Monday, January 6, 2014

'I've had ruder'

     Phone calls from telemarketers bring out the worst in me. Reflexively, I dig in my heels and oppose whatever they are selling. Sadistically, I like to toy with them.
     None irks me more than Charter cable, which employs legions of demons-on-commission to cold-call citizens and try to re-sell us on services we have cancelled:
     “Hello, I’m calling on behalf of Charter—may I speak to Mr. or Mrs. Layton?”
     Now if Mrs. Layton calls Charter, they won’t speak to her, because the bill is in my name, not hers. But the phone-bombers are under no such restrictions.
     “This is Mr. Layton.” I know what's coming next. 
     “May I verify that you are at least 18 years old?”
     Charter obviously doesn't know me, even though I have been a customer for most of 30 years. That should be verification enough. 
     Thirty years represents necessity more than loyalty. U-verse hasn't made it up my hill yet, and Dish can't see over my trees. Charter has a monopoly on ESPN and TBS, which is about all the Laytons watch, though we have to take several hundred others in the package. Occasionally we cancel some services, such as Internet or free HBO, which is our way of squealing when the monthly price ratchets too high. Right now, I am tolerating slower Internet from AT&T just to teach Charter a lesson.
     “Why do you need to verify my age? You don't ask if I'm 18 before your commercials try to sell me a beer.

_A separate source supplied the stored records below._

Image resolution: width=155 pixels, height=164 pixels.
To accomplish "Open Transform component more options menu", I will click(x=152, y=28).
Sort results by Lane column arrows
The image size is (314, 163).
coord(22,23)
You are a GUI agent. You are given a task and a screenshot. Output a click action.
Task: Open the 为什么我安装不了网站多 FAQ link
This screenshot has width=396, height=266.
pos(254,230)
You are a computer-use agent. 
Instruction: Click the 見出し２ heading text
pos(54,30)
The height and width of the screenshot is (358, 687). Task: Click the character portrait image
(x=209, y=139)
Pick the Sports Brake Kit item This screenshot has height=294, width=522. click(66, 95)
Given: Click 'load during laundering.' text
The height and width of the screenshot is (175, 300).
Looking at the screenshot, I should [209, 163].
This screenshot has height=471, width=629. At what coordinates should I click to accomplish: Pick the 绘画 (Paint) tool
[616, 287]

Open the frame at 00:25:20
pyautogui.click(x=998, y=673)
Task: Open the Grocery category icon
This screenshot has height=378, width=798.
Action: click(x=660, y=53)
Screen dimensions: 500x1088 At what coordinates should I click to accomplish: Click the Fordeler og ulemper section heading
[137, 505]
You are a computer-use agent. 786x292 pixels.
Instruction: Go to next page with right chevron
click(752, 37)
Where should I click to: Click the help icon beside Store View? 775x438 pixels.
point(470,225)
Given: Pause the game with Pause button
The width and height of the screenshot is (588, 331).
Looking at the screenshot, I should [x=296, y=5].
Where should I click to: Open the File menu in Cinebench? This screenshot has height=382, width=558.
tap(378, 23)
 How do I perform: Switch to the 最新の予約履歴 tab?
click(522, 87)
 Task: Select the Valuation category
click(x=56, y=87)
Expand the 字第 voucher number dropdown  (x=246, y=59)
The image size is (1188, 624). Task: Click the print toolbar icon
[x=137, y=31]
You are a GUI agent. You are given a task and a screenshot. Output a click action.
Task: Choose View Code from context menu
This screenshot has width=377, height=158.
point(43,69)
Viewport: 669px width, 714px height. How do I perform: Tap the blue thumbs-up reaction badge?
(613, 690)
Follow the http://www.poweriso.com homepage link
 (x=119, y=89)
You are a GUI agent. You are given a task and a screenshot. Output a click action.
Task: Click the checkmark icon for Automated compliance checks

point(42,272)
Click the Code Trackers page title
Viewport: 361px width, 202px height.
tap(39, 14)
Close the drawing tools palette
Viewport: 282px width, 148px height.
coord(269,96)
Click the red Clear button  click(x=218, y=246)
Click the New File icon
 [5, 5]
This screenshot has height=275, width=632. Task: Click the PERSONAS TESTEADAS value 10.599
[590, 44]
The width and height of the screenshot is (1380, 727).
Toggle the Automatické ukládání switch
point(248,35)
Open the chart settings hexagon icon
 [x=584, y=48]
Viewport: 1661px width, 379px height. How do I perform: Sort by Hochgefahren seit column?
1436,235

Besides, if you were really from Charter, you would know that I have been a customer more than 18 years.”
     “Sir, I am just following the script.”
     So I’m part of a script, playing a bit part in some drama that for all I know, is being broadcast live right now on Channel 942.
     I’ve gotten this call enough to know how to answer. I could tell them an age, but what does that verify? I could tell them I’m 17 and escape the call right there, but if I was really 17 I would pretend to be 18, so where does that leave me? 
     So I play along and ask the caller, “Can you verify how old you are?”
     The first time I tried that, the young man on the other end confessed that he was just 17. I was immediately embarrassed to be taking advantage of a kid trying to earn an honest buck. I simmered down, politely expressed my frustrations with Charter and asked him to relay my comments to management. He admitted that he couldn’t really do that, because he doesn’t actually work for Charter. He's just an independent salesboy. 
     I hung up the phone and hung my head in shame. Mrs. Layton may not be authorized to speak to Charter, but she has earned the right to tell me when I'm being childish. At that moment, I don’t think she would have vouched that I was acting 18.
     Just the other day, I got another call from a lady representing Charter. When she asked me to verify my age, I went off-script and asked her how old she was.
     “I’m 41,” she replied. 
     Well, shame on me. I meant to just ask her if she was over 18, but now I’ve gone taboo and asked a stranger her age.  So I took a deep breath and tried to muster the manners of a Southern gentleman. After all, I'm the last daddy in America who taught his kids to say “Yes Sir” and “No Ma’am” and don't call a policeman a cop.
     “Begging your pardon and bless your heart, ma'am. I know that you’re just doing your job. I’m sorry if I was rude.”
     “Oh, I’ve had ruder.”
     Well! I expected her to politely say, "That's okay" or "Apology accepted" or the ubiquitous "No problem"which can stand in for everything from "You're welcome" to "You're rude."
     I never expected her to acknowledge my rudeness and then rank it as inadequate.
     Yet for the way I treated her, I deserved worse.
     If a telemarketer can bring me to shame, then what can I do but repent?
     Never again will I ask a telemarketer her age.
     Call me.

1 comment:

  1. I'm so happy the minor telemarketer story has a sequel.

    Unfortunately, you're children usually call policemen cops (we do know better). Worse yet, when your two youngest are together, we call them poe-poe.